If the former part of the alternative be true, then a legislative act contrary to the constitution is not law: if the latter part be true, then written constitutions are absurd attempts, on the part of the people, to limit a power in its own nature illimitable.
Marshall correctly theorized that the Constitution is “a superior, paramount law, unchangeable by ordinary means” so that it is not “alterable when the legislature shall please to alter it.” This is the only way that a democracy can function: with a supreme, unchangeable (at least, unchangeable as far as normal legislation goes) charter that forms the framework of the government. For two hundred years, the United States has functioned on the principle that our policies must conform to the Constitution. In Latin America, if a president’s policies and the constitution are in conflict, it is the constitution that must change. This leads to instability and ultimately undermines democracy, for if the constitution can be altered at any time, then the distinction between a democracy and a dictatorship has disappeared.

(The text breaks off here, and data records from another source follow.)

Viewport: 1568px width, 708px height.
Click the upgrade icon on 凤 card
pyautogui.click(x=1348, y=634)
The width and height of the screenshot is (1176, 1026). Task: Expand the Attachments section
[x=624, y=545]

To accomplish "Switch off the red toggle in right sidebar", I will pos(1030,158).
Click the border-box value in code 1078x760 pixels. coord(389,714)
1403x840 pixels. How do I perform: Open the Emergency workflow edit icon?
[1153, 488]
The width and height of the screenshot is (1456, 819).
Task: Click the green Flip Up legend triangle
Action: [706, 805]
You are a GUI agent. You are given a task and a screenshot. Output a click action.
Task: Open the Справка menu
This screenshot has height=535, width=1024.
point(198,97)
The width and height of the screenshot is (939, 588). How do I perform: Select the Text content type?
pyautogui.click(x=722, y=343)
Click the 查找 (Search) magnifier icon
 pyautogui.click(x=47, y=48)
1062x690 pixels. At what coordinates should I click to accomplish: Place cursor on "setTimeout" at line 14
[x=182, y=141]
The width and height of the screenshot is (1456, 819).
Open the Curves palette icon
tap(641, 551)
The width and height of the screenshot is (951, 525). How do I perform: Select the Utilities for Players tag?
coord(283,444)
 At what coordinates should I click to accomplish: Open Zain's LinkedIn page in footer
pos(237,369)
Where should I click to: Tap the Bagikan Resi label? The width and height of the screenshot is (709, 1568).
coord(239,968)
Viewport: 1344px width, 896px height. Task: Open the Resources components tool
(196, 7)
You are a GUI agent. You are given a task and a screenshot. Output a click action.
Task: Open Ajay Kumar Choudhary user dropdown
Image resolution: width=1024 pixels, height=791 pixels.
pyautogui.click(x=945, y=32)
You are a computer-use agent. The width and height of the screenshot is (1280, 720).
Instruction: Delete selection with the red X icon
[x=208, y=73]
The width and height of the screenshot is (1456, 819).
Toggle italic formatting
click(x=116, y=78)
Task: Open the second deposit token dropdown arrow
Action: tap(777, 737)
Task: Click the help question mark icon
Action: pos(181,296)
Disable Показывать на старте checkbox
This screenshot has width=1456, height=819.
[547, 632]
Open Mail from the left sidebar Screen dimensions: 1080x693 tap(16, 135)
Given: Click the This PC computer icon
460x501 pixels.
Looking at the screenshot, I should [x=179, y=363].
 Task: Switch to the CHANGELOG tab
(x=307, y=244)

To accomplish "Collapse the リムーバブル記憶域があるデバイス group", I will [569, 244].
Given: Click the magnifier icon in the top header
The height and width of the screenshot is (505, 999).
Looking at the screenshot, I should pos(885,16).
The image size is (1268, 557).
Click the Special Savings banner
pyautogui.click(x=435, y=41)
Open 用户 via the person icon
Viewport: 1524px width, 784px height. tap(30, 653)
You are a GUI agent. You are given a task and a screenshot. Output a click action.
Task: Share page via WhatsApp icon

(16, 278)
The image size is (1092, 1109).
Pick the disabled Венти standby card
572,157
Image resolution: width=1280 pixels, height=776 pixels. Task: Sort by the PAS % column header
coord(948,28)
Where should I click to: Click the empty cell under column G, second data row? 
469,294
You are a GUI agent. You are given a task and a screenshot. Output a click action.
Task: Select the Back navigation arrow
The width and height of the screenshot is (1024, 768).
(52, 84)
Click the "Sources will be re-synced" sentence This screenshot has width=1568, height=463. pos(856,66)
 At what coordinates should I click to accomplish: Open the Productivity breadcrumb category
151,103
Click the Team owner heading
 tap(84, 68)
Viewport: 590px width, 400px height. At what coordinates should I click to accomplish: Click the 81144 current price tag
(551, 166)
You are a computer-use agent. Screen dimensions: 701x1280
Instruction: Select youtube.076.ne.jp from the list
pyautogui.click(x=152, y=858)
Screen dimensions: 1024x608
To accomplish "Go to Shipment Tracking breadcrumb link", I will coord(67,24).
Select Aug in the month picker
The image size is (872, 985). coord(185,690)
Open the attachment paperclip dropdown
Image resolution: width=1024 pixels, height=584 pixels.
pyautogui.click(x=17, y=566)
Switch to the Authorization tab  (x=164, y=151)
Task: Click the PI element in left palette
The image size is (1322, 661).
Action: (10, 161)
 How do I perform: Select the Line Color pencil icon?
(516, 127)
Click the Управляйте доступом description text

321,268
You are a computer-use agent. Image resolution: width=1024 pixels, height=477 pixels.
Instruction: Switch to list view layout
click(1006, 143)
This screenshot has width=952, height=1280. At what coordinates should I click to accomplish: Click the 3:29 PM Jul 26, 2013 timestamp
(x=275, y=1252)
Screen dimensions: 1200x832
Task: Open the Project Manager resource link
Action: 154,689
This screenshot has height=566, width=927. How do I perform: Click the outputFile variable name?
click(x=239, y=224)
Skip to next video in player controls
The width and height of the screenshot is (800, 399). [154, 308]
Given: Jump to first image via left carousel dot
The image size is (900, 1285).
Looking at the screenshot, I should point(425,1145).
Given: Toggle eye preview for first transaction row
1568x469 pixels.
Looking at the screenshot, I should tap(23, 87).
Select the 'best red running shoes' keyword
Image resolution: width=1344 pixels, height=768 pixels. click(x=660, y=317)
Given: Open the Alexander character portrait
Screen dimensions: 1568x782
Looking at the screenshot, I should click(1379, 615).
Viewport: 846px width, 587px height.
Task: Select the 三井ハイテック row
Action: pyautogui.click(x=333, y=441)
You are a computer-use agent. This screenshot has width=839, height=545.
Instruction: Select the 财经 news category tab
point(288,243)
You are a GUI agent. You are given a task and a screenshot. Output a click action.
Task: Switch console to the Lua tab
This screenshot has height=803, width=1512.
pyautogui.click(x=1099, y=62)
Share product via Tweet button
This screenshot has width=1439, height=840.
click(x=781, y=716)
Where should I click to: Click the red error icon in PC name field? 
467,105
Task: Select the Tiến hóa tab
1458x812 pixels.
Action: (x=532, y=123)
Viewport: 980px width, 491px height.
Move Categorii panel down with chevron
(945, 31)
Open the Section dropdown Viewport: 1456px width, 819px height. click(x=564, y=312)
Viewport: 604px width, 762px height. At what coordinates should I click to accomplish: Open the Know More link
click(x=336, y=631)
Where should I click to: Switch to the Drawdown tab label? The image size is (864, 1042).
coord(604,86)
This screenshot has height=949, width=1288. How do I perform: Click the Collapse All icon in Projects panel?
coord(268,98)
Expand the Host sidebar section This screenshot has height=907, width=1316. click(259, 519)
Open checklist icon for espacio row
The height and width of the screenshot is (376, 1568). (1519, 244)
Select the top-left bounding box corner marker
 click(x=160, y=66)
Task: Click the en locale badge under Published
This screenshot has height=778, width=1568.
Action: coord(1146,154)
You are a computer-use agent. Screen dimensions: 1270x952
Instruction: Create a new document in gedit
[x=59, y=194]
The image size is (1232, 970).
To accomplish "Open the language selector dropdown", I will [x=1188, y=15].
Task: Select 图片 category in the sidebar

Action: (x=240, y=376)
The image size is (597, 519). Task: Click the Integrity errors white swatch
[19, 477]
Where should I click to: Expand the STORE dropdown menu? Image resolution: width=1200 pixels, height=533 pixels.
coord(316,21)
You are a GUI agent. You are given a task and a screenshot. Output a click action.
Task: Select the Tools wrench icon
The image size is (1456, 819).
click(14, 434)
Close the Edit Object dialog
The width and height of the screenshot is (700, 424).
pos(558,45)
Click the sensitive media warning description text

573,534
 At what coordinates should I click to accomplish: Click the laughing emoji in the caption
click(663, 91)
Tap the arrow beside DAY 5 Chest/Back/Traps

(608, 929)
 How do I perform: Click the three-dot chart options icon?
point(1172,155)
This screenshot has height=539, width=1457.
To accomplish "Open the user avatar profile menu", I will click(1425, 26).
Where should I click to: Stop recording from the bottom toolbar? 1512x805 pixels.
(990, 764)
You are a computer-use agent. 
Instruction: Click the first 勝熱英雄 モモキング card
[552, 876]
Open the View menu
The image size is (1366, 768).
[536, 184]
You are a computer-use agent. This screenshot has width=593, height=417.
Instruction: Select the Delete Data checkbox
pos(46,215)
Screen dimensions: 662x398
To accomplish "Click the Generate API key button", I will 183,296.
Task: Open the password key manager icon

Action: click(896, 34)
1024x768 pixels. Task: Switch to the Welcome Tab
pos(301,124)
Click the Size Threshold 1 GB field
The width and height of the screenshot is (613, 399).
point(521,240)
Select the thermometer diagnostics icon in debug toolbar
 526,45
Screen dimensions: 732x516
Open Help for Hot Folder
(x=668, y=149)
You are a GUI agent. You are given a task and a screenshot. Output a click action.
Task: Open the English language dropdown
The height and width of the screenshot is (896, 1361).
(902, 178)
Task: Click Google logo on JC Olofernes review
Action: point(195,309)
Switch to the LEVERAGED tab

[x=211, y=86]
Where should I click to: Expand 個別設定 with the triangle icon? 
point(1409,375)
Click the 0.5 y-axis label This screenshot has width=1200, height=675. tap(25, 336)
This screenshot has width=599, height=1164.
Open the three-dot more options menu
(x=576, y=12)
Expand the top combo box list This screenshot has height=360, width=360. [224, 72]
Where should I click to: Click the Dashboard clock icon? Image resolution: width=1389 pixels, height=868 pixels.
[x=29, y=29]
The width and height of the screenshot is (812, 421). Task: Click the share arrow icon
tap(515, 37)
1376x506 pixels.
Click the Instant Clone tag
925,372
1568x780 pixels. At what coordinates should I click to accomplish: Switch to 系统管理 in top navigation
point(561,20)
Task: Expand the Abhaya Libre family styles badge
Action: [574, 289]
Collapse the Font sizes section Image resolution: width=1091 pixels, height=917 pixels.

Correa’s justification for re-writing the constitution, according to The Sydney Morning Herald, is that the Ecuadorean congress has “too many vested interests in state companies and the judiciary.” But is there no better way to eliminate these interests than to re-write the constitution? At the end of the day, has democracy won a complete victory, or merely a short-term victory? What happens when the next president (and there have been six presidents in Ecuador in the last six years) decides he wants to re-write the constitution, too? Allowing a constitution to be as malleable as an ordinary law ultimately hurts a country, as it relegates the government to something that is not a long-lasting, durable institution, but something volatile that citizens are loathe to place their faith in.